> [PAGE TEXT]:
I think adding the ability to give it a human readable type / description would be good. Alternatively, we could introduce a cube download format in the API itself, which takes the form parameters but does the SQL conversion behind the backend API. The reason to do that, would be to display to the parameters used on the download page which is shown from the DOI. A user could still "open this in the SQL builder" before submitting to do more complicated queries, but it'd hide SQL completely for anyone who didn't. I don't know what would be the more scalable option.

@peterdesmet
Copy link
Member

  1. @MortenHofft I have reviewed the modal and the help text. See my updated Occurrence cube downloads #1978 (comment). Two inputs from @MattBlissett needed.

  2. Is the functionality ready for testing?

  3. Do we need a separate (stable) help page at https://www.gbif-uat.org/occurrence-cubes describing the functionality or is it sufficient to refer to https://techdocs.gbif.org/en/data-use/data-cubes? To be assed by communication team.

  4. @timrobertson100 having an endpoint "which takes the form parameters" would indeed be better documentation of the dimensions in the recorded metadata, which in turn would help conversion to e.g. EBV Cubes. Just having the SQL statement doesn't tell us anything about the dimensions that were selected, since the columns can be named however they want.

@timrobertson100
Copy link
Member

On 4. please see our proposed approach here. A JSON object (the context) would hold the submitted form parameters.

@MortenHofft
Copy link
Member Author

In agreement with Matt we will add a field called machineDescription. When creating a download it can be provided as

{
  "machineDescription": {"any": "thing"}, <====
  "creator": "gbif_username",
  "sendNotification": true,
  "notification_address": [
    "[email protected]"
  ],
  "format": "DWCA",
  "predicate": {
    "type": "and",
    "predicates": [
      {
        "type": "equals",
        "key": "COUNTRY",
        "value": "FR"
      },
      {
        "type": "equals",
        "key": "YEAR",
        "value": "2017"
      }
    ]
  },
  "verbatimExtensions": [
    "http://rs.tdwg.org/ac/terms/Multimedia"
  ]
}

And in response for `occurrence/download/[key]

{
  "key": "0009286-190918142434337",
  "doi": "10.15468/dl.merqrl",
  "license": "http://creativecommons.org/licenses/by-nc/4.0/legalcode",
  "request": {
    "machineDescription": {"any": "thing"}, <====
    "predicate": {
      "type": "and",
      "predicates": [
        {
          "type": "equals",
          "key": "BASIS_OF_RECORD",
          "value": "PRESERVED_SPECIMEN",
          "matchCase": false
        }
      ]
    },
    "sendNotification": true,
    "format": "SIMPLE_CSV",
    "type": "OCCURRENCE",
    "verbatimExtensions": []
  },
  "created": "2019-10-03T08:36:21.458+00:00",
  "modified": "2025-02-04T13:54:12.090+00:00",
  "eraseAfter": "2026-02-04T13:54:12.080+00:00",
  "status": "SUCCEEDED",
  "downloadLink": "https://api.gbif.org/v1/occurrence/download/request/0009286-190918142434337.zip",
  "size": 103768055,
  "totalRecords": 845705,
  "numberDatasets": 167
}

The API doesn't exist yet, but I can start implementing a UI based on above.

> [EXCERPTED RECORDS]:
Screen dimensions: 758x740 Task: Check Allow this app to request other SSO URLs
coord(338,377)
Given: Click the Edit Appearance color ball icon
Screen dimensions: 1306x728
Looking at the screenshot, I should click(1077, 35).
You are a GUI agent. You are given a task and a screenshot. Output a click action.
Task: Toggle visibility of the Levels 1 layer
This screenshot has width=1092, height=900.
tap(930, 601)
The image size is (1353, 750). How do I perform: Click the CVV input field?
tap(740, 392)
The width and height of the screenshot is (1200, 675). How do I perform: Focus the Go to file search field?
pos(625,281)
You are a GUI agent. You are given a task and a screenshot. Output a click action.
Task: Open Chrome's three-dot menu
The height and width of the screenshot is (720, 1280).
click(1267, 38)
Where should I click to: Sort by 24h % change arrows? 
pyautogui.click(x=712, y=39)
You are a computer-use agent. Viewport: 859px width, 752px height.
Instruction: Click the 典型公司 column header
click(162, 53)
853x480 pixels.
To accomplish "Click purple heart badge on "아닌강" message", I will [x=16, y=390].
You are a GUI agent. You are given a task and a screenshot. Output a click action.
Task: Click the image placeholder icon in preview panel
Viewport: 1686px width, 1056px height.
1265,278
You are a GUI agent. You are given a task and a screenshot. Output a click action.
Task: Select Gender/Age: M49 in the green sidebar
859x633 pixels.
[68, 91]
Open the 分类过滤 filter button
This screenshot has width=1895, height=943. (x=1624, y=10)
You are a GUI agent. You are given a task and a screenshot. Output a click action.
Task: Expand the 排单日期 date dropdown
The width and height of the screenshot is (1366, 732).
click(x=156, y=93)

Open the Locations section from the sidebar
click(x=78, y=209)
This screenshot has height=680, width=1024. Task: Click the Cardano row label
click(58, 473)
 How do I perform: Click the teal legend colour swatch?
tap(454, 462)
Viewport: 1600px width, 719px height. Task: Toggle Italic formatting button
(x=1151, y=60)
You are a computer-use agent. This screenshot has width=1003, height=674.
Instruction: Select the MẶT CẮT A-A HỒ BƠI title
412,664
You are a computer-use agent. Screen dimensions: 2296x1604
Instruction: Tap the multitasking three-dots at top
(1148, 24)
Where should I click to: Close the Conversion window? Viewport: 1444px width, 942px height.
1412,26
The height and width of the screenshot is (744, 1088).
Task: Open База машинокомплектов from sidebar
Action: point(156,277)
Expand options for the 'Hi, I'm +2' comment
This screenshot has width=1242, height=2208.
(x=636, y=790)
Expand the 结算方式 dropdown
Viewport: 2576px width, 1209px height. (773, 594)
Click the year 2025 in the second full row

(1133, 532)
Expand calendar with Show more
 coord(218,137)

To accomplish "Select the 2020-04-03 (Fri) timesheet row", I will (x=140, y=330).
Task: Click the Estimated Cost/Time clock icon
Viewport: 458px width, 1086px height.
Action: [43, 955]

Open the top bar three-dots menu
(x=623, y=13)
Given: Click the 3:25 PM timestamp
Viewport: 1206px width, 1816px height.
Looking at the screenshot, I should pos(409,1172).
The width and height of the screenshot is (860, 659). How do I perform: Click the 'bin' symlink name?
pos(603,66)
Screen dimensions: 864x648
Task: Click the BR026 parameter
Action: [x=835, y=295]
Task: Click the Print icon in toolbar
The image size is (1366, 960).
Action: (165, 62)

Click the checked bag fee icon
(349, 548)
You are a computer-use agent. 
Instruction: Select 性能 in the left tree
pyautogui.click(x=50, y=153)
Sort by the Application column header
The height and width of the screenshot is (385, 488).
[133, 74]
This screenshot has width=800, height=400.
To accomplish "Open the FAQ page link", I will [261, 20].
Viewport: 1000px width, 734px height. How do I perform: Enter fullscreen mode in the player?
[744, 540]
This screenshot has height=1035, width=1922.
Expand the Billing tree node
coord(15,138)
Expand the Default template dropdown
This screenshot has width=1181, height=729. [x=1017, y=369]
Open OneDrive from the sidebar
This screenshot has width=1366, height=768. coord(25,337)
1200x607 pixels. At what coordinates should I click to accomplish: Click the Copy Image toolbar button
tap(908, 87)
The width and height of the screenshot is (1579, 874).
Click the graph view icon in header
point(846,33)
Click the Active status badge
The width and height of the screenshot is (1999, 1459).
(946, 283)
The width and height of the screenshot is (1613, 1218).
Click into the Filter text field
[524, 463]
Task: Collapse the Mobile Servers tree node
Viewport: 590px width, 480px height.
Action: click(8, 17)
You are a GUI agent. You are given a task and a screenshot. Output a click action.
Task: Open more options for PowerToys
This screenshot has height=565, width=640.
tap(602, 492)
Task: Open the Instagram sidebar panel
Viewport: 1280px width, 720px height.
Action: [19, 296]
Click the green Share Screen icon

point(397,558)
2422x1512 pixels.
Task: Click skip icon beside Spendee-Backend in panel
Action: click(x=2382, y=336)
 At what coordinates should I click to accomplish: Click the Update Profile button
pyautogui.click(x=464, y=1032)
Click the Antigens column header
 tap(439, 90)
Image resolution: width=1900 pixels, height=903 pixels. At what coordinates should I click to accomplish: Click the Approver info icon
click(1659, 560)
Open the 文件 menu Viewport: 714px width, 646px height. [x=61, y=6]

> [WORK TO BE COMPLETED]: List every top-level field name in the JSON example for creating a download in the occurrence cube downloads thread. You won't need the records for this.

> [EXERCISE OUTPUT]:
machineDescription
creator
sendNotification
notification_address
format
predicate
verbatimExtensions